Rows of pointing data
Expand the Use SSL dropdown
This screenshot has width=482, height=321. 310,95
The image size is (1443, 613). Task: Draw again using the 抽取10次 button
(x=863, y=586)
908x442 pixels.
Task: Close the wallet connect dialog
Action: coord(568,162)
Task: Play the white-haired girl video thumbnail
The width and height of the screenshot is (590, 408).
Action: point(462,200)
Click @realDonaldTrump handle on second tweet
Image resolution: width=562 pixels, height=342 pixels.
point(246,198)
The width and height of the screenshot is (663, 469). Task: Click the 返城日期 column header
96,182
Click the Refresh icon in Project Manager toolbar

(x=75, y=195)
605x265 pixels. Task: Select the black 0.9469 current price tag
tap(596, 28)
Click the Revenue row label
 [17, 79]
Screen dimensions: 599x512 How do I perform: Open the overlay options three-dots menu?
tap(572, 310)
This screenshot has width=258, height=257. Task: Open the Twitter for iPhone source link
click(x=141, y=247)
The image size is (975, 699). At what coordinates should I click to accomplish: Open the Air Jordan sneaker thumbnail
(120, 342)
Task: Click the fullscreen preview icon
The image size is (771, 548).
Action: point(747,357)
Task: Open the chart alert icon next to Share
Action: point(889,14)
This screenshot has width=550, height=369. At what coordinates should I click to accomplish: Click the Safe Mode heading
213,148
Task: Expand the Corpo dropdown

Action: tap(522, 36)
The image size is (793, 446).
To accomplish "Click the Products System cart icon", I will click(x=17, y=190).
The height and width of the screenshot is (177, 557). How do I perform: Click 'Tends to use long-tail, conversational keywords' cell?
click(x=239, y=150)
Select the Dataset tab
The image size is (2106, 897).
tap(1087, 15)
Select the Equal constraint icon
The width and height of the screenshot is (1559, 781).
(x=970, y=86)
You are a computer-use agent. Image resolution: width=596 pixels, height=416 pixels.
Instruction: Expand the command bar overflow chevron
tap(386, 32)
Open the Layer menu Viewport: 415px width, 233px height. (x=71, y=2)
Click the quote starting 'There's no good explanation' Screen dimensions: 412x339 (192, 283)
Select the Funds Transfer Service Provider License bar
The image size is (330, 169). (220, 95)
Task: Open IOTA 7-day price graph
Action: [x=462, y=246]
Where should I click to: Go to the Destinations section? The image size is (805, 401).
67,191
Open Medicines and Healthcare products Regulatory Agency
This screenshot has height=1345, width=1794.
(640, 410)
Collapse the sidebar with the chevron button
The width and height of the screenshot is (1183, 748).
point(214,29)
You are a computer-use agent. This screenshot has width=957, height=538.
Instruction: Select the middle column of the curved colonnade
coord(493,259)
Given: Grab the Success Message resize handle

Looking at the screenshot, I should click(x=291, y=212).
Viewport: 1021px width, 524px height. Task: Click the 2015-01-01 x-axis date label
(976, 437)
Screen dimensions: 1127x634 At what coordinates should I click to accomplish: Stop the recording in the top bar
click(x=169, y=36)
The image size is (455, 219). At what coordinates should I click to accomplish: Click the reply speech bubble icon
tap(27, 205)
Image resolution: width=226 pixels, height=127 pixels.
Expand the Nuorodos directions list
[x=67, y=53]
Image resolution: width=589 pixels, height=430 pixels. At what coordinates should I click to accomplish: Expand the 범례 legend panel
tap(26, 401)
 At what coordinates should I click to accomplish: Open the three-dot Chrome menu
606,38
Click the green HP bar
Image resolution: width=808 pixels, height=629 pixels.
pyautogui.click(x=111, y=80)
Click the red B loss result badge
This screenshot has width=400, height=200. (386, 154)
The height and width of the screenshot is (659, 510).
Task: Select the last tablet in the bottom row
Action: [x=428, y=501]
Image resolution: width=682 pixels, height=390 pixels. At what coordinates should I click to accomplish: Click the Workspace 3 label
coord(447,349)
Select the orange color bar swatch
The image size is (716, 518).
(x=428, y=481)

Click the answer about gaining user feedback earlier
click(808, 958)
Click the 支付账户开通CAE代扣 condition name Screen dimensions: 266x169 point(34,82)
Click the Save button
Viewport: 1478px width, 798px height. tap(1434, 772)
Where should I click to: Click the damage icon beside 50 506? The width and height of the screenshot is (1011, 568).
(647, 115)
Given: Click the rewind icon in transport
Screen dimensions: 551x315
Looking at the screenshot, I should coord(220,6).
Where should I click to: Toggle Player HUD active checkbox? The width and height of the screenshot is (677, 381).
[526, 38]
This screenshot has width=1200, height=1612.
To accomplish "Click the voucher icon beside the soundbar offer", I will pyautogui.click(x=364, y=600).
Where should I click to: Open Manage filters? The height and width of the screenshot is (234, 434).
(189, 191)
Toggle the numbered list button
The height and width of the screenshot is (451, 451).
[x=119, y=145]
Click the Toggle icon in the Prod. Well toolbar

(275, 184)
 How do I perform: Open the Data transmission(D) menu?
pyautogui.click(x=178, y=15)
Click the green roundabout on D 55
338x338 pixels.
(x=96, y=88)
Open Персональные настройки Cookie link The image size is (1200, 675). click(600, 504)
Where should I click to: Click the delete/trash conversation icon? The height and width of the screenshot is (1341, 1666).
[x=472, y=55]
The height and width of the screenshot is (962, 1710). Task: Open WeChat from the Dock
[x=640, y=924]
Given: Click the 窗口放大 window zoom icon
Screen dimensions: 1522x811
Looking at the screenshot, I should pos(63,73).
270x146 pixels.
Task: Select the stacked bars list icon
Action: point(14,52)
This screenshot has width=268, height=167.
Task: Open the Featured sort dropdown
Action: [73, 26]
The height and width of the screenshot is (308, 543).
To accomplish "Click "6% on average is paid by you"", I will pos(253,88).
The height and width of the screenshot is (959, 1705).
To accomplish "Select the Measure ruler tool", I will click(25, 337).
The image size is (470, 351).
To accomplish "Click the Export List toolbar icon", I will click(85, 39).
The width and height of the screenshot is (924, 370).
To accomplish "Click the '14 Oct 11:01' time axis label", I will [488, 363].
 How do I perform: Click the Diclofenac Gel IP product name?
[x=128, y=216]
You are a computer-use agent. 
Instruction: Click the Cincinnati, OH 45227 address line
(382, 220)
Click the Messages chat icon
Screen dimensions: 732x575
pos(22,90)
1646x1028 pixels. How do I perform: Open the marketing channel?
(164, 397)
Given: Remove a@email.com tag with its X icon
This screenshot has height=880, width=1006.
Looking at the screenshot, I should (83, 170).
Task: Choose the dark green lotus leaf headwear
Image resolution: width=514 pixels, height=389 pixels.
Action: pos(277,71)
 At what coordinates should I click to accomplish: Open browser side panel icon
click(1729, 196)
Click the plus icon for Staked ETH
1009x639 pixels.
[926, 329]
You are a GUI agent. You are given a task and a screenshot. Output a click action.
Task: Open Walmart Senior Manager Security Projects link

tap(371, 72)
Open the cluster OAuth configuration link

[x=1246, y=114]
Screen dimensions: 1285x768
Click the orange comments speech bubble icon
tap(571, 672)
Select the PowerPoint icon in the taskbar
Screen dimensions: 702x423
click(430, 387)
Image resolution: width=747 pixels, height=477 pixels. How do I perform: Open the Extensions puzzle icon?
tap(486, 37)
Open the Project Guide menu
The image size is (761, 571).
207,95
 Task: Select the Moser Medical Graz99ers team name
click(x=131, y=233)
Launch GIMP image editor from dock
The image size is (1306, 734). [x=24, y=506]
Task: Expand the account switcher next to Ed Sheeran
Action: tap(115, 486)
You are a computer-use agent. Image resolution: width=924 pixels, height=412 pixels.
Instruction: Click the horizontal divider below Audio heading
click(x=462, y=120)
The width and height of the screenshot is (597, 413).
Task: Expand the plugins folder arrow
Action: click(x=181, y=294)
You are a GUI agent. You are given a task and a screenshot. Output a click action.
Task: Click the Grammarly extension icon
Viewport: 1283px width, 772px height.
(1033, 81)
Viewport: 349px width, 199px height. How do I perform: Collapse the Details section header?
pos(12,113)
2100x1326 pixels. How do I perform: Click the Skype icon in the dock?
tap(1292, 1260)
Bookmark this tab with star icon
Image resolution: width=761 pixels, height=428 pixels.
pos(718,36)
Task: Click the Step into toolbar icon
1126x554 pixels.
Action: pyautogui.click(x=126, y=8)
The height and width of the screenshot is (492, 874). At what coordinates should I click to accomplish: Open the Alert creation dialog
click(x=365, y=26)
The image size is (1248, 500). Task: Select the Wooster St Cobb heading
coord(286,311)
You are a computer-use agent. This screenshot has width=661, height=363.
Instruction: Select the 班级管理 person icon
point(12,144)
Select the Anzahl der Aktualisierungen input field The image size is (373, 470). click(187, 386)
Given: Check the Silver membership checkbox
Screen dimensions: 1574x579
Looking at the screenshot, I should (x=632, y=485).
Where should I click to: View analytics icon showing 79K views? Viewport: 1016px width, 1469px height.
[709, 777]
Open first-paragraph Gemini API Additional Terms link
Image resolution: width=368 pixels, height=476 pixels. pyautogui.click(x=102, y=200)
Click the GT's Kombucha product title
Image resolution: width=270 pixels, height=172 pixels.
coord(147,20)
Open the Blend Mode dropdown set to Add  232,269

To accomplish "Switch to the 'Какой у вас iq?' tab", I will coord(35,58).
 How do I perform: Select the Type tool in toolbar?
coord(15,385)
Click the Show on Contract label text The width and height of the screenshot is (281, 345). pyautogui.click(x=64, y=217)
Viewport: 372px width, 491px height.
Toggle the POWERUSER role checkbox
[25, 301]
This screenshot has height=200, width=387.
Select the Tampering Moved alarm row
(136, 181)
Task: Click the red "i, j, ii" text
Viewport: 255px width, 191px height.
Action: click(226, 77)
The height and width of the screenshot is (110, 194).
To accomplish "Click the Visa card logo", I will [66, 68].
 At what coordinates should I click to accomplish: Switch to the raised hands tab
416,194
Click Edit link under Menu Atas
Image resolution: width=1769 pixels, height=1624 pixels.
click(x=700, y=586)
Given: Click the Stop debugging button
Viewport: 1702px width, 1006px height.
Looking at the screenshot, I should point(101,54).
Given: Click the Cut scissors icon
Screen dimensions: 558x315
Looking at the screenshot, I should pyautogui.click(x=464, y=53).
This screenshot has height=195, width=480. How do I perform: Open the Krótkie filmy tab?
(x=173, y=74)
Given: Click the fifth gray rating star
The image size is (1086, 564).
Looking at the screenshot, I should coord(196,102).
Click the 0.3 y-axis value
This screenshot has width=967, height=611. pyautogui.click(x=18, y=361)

_Required work_
Can you repeat everything from the line with "Where should I click to: Toggle" down to the line with "pyautogui.click(x=178, y=15)", word for word, and nothing else?

_Final result_
Where should I click to: Toggle Player HUD active checkbox? The width and height of the screenshot is (677, 381).
[526, 38]
This screenshot has width=1200, height=1612.
To accomplish "Click the voucher icon beside the soundbar offer", I will pyautogui.click(x=364, y=600).
Where should I click to: Open Manage filters? The height and width of the screenshot is (234, 434).
(189, 191)
Toggle the numbered list button
The height and width of the screenshot is (451, 451).
[x=119, y=145]
Click the Toggle icon in the Prod. Well toolbar

(275, 184)
 How do I perform: Open the Data transmission(D) menu?
pyautogui.click(x=178, y=15)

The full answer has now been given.